■ Problem
Count the lines in the material below that contain the string "arrow", and reply with the number only.

··· Information given

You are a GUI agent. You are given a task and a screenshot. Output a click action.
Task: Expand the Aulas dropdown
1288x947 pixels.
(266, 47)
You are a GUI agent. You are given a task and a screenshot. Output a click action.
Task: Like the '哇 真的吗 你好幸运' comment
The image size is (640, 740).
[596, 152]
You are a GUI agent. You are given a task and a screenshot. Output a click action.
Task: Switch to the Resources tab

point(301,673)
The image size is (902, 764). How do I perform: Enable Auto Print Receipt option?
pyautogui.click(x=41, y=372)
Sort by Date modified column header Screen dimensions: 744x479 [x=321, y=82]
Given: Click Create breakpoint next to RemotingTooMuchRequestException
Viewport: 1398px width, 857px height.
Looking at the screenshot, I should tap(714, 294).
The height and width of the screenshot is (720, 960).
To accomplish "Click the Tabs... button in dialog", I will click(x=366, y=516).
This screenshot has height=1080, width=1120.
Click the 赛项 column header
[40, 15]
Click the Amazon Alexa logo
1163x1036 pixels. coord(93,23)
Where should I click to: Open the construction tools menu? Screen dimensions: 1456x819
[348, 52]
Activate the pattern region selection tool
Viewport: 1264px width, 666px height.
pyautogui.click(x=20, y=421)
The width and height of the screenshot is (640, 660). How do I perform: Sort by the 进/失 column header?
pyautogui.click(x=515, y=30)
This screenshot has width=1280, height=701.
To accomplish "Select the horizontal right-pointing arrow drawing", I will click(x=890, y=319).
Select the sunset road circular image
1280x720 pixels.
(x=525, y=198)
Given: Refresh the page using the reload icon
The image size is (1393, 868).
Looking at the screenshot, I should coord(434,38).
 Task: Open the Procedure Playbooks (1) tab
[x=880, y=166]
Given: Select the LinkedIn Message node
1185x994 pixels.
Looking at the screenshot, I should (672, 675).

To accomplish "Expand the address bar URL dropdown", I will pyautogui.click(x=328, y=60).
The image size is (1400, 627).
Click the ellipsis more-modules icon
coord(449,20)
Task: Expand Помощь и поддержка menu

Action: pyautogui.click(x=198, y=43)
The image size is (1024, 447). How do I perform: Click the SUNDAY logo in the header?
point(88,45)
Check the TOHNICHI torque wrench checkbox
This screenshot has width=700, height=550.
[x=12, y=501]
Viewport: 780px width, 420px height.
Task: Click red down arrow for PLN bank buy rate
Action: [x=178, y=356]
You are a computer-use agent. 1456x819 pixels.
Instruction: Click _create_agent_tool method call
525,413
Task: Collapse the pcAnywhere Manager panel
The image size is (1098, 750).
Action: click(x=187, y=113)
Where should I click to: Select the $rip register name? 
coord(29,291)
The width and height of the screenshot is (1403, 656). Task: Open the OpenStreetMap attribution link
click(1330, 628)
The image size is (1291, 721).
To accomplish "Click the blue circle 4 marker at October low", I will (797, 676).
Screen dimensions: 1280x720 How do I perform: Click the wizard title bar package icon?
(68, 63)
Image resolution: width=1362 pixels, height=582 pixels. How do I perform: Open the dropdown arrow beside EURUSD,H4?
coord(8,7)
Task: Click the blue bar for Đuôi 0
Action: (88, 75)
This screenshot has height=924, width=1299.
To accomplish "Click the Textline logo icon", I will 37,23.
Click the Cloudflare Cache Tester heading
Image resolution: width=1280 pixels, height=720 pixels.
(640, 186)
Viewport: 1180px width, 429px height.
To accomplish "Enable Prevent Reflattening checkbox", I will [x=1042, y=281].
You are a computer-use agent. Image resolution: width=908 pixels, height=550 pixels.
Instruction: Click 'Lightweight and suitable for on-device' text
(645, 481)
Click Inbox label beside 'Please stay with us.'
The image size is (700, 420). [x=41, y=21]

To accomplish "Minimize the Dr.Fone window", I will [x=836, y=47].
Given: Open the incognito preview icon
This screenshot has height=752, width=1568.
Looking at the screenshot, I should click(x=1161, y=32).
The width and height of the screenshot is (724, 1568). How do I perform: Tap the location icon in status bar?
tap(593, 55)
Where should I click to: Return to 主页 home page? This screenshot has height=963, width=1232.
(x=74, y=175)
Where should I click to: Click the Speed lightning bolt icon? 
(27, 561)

······

■ Output below
3